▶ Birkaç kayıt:
++++++++++++++++++++
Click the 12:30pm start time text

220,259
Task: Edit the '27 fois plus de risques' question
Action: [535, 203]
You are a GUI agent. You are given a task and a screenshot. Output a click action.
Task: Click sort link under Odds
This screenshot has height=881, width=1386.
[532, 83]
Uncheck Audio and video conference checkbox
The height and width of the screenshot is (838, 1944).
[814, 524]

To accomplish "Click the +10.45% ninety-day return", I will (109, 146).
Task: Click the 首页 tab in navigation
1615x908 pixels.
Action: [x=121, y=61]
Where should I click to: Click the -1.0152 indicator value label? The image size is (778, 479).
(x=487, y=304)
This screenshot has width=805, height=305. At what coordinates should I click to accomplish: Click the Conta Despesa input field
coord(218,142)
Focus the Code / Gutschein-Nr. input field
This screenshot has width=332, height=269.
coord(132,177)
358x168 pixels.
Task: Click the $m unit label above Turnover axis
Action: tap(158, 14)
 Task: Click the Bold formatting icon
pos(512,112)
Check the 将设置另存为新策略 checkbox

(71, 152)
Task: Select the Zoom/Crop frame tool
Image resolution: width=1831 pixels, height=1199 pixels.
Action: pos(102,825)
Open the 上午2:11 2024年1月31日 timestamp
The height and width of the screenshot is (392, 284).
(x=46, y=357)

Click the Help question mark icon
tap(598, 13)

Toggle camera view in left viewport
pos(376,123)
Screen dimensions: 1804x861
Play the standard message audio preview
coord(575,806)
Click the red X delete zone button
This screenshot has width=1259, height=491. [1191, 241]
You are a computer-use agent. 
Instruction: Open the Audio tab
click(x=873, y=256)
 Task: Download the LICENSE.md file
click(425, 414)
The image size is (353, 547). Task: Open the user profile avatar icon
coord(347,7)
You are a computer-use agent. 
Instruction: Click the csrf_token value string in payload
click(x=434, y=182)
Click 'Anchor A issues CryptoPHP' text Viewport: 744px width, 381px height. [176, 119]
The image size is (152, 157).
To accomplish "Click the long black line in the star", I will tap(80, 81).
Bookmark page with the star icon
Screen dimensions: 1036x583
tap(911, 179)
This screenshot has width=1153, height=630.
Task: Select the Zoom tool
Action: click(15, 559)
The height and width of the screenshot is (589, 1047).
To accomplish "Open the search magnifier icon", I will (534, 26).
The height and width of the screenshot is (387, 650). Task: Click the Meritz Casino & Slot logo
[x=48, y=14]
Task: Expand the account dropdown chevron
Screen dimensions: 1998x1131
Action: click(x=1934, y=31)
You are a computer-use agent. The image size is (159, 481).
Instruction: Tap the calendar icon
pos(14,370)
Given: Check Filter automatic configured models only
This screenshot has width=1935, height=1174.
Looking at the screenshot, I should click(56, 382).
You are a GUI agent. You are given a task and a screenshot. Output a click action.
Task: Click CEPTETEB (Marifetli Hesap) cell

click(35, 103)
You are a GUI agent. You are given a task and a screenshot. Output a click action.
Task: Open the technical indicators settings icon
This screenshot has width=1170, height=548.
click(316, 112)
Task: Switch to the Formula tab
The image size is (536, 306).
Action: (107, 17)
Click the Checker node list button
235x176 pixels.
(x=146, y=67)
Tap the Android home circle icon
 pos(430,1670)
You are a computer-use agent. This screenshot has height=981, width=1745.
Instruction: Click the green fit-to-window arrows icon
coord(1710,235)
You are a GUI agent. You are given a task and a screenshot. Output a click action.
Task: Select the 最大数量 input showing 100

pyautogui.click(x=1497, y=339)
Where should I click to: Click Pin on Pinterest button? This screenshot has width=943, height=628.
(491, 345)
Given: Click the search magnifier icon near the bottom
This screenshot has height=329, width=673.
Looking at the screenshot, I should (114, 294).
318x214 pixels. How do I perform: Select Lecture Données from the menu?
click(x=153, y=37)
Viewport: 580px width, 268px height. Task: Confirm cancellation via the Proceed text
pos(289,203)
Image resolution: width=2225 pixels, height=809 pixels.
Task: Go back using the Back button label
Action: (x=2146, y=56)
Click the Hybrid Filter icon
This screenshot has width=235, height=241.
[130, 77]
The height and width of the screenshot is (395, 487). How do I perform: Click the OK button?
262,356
++++++++++++++++++++
▶ Görevin amacı:
Lütfen yukarıdaki kayıtların hepsini düzenleyip yeniden yazın: "Pin on Pinterest" ifadesinin yerine "Save to Pinterest" koyun, başka hiçbir şeyi değiştirmeyin.

▶ Yazılı yanıt:
Click the 12:30pm start time text

220,259
Task: Edit the '27 fois plus de risques' question
Action: [535, 203]
You are a GUI agent. You are given a task and a screenshot. Output a click action.
Task: Click sort link under Odds
This screenshot has height=881, width=1386.
[532, 83]
Uncheck Audio and video conference checkbox
The height and width of the screenshot is (838, 1944).
[814, 524]

To accomplish "Click the +10.45% ninety-day return", I will (109, 146).
Task: Click the 首页 tab in navigation
1615x908 pixels.
Action: [x=121, y=61]
Where should I click to: Click the -1.0152 indicator value label? The image size is (778, 479).
(x=487, y=304)
This screenshot has width=805, height=305. At what coordinates should I click to accomplish: Click the Conta Despesa input field
coord(218,142)
Focus the Code / Gutschein-Nr. input field
This screenshot has width=332, height=269.
coord(132,177)
358x168 pixels.
Task: Click the $m unit label above Turnover axis
Action: tap(158, 14)
 Task: Click the Bold formatting icon
pos(512,112)
Check the 将设置另存为新策略 checkbox

(71, 152)
Task: Select the Zoom/Crop frame tool
Image resolution: width=1831 pixels, height=1199 pixels.
Action: pos(102,825)
Open the 上午2:11 2024年1月31日 timestamp
The height and width of the screenshot is (392, 284).
(x=46, y=357)

Click the Help question mark icon
tap(598, 13)

Toggle camera view in left viewport
pos(376,123)
Screen dimensions: 1804x861
Play the standard message audio preview
coord(575,806)
Click the red X delete zone button
This screenshot has width=1259, height=491. [1191, 241]
You are a computer-use agent. 
Instruction: Open the Audio tab
click(x=873, y=256)
 Task: Download the LICENSE.md file
click(425, 414)
The image size is (353, 547). Task: Open the user profile avatar icon
coord(347,7)
You are a computer-use agent. 
Instruction: Click the csrf_token value string in payload
click(x=434, y=182)
Click 'Anchor A issues CryptoPHP' text Viewport: 744px width, 381px height. [176, 119]
The image size is (152, 157).
To accomplish "Click the long black line in the star", I will tap(80, 81).
Bookmark page with the star icon
Screen dimensions: 1036x583
tap(911, 179)
This screenshot has width=1153, height=630.
Task: Select the Zoom tool
Action: click(15, 559)
The height and width of the screenshot is (589, 1047).
To accomplish "Open the search magnifier icon", I will (534, 26).
The height and width of the screenshot is (387, 650). Task: Click the Meritz Casino & Slot logo
[x=48, y=14]
Task: Expand the account dropdown chevron
Screen dimensions: 1998x1131
Action: click(x=1934, y=31)
You are a computer-use agent. The image size is (159, 481).
Instruction: Tap the calendar icon
pos(14,370)
Given: Check Filter automatic configured models only
This screenshot has width=1935, height=1174.
Looking at the screenshot, I should click(56, 382).
You are a GUI agent. You are given a task and a screenshot. Output a click action.
Task: Click CEPTETEB (Marifetli Hesap) cell

click(35, 103)
You are a GUI agent. You are given a task and a screenshot. Output a click action.
Task: Open the technical indicators settings icon
This screenshot has width=1170, height=548.
click(316, 112)
Task: Switch to the Formula tab
The image size is (536, 306).
Action: (107, 17)
Click the Checker node list button
235x176 pixels.
(x=146, y=67)
Tap the Android home circle icon
 pos(430,1670)
You are a computer-use agent. This screenshot has height=981, width=1745.
Instruction: Click the green fit-to-window arrows icon
coord(1710,235)
You are a GUI agent. You are given a task and a screenshot. Output a click action.
Task: Select the 最大数量 input showing 100

pyautogui.click(x=1497, y=339)
Where should I click to: Click Save to Pinterest button? This screenshot has width=943, height=628.
(491, 345)
Given: Click the search magnifier icon near the bottom
This screenshot has height=329, width=673.
Looking at the screenshot, I should (114, 294).
318x214 pixels. How do I perform: Select Lecture Données from the menu?
click(x=153, y=37)
Viewport: 580px width, 268px height. Task: Confirm cancellation via the Proceed text
pos(289,203)
Image resolution: width=2225 pixels, height=809 pixels.
Task: Go back using the Back button label
Action: (x=2146, y=56)
Click the Hybrid Filter icon
This screenshot has width=235, height=241.
[130, 77]
The height and width of the screenshot is (395, 487). How do I perform: Click the OK button?
262,356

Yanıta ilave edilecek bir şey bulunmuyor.